● **Stored items**
Start of Block
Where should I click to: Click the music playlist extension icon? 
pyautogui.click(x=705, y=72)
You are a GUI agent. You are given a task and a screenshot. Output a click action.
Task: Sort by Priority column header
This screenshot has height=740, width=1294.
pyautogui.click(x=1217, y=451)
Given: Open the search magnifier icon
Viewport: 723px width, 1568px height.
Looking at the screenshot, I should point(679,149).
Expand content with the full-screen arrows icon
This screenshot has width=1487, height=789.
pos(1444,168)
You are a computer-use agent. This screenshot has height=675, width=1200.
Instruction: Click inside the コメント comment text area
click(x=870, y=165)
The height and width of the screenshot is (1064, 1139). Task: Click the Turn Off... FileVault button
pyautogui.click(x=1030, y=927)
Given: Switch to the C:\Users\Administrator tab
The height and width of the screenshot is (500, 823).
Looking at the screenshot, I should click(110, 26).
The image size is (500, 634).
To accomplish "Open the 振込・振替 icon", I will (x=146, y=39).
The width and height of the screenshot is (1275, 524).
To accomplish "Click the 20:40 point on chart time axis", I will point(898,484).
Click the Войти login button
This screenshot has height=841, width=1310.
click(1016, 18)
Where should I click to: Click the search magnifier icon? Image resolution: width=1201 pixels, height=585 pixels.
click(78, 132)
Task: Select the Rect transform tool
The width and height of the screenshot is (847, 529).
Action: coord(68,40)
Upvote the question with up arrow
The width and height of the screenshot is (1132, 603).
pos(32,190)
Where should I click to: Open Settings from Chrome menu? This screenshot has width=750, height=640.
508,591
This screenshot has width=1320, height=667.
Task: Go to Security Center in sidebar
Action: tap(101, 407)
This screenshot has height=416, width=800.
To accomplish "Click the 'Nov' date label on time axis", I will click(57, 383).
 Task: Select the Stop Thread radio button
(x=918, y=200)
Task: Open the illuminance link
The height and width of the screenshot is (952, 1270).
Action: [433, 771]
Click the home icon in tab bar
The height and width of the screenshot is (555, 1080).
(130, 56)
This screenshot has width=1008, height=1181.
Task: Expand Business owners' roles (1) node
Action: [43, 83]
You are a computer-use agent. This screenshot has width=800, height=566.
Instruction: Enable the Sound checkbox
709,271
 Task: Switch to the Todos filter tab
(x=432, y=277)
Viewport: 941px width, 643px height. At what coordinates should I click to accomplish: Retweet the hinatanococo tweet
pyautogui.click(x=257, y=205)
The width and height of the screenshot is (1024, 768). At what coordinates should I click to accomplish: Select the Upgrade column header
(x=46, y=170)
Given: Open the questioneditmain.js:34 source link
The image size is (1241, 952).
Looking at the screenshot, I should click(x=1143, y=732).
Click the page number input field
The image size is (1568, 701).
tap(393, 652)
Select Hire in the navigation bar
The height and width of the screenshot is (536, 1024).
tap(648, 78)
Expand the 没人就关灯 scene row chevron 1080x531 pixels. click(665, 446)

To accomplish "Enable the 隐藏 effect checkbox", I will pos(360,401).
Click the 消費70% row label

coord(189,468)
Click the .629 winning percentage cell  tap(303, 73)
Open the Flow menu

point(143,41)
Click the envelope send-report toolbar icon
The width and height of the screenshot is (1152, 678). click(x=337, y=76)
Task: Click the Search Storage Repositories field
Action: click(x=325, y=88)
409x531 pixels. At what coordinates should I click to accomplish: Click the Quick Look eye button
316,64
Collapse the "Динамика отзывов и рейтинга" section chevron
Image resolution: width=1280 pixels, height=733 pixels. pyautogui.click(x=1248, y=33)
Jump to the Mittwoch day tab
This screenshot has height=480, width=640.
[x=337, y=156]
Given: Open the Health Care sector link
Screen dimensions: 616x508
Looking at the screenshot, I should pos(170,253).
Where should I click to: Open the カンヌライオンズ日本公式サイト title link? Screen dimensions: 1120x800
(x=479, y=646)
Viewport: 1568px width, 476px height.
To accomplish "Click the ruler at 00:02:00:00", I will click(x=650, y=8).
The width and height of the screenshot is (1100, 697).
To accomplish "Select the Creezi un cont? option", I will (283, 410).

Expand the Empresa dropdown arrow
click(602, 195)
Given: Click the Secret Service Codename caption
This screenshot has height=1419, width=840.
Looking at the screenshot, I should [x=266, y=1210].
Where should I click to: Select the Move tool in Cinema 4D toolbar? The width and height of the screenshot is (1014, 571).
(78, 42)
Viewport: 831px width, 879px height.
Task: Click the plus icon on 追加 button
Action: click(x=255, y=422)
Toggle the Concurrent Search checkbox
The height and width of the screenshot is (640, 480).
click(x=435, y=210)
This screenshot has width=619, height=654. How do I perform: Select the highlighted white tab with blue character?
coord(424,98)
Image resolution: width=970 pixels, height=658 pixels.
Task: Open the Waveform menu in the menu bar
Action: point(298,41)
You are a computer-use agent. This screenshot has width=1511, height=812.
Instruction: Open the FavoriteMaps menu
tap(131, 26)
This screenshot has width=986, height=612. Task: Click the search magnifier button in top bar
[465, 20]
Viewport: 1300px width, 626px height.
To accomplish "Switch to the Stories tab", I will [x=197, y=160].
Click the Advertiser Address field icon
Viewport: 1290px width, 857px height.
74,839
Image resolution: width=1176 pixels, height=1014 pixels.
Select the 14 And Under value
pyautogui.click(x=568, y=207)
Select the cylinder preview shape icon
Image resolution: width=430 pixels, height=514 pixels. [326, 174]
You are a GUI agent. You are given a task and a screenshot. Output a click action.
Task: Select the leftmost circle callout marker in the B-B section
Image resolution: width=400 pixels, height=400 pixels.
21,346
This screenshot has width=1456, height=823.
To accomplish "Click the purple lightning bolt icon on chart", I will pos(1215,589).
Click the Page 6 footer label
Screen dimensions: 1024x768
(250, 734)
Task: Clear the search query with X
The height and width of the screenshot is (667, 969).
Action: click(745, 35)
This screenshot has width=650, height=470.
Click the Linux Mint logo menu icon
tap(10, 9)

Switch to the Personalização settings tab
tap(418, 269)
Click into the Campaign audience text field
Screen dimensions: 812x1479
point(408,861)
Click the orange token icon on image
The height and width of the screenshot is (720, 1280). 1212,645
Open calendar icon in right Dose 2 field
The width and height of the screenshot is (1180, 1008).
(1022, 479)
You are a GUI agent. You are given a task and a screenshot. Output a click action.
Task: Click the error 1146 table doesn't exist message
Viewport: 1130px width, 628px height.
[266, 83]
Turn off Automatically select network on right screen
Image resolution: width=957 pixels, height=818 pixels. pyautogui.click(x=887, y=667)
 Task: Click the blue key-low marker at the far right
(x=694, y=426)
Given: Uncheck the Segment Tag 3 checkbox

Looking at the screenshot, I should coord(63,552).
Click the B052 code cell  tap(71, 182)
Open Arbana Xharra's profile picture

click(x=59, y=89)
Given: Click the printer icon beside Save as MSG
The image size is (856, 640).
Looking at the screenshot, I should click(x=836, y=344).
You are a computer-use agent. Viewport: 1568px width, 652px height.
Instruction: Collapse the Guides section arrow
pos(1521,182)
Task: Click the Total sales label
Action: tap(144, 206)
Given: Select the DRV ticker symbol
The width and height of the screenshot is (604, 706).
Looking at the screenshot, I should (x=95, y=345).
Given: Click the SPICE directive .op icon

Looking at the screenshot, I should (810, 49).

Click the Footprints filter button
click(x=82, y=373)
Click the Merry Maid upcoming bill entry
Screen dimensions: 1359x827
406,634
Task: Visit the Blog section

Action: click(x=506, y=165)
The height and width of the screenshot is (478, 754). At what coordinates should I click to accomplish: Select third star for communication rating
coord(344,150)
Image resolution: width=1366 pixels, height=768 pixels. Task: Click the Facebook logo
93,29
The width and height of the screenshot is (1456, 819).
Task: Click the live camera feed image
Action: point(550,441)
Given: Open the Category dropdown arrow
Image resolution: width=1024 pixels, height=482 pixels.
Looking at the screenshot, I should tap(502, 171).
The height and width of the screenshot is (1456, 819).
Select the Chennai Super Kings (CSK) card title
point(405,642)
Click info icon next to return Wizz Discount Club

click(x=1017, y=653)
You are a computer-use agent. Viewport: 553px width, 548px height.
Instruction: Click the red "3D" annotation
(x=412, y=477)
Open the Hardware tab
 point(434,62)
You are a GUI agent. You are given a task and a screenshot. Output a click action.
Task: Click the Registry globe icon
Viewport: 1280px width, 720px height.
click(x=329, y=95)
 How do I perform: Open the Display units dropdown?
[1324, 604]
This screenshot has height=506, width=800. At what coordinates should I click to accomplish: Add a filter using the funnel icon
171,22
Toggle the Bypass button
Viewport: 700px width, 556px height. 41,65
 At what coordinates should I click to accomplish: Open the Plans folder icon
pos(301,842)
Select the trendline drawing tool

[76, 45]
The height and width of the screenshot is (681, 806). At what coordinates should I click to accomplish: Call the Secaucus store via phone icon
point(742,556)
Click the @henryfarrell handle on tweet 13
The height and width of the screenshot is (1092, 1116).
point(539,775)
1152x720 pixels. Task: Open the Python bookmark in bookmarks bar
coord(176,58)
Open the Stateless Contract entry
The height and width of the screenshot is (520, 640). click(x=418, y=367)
End of Block
● **Your objective**
Word for word, restate the lines above from the line containing "The height and width of the screenshot is (478, 754)." through the line containing "The height and width of the screenshot is (1456, 819).", with both included and nothing else.

● **Expected output**
The height and width of the screenshot is (478, 754). At what coordinates should I click to accomplish: Select third star for communication rating
coord(344,150)
Image resolution: width=1366 pixels, height=768 pixels. Task: Click the Facebook logo
93,29
The width and height of the screenshot is (1456, 819).
Task: Click the live camera feed image
Action: point(550,441)
Given: Open the Category dropdown arrow
Image resolution: width=1024 pixels, height=482 pixels.
Looking at the screenshot, I should tap(502, 171).
The height and width of the screenshot is (1456, 819).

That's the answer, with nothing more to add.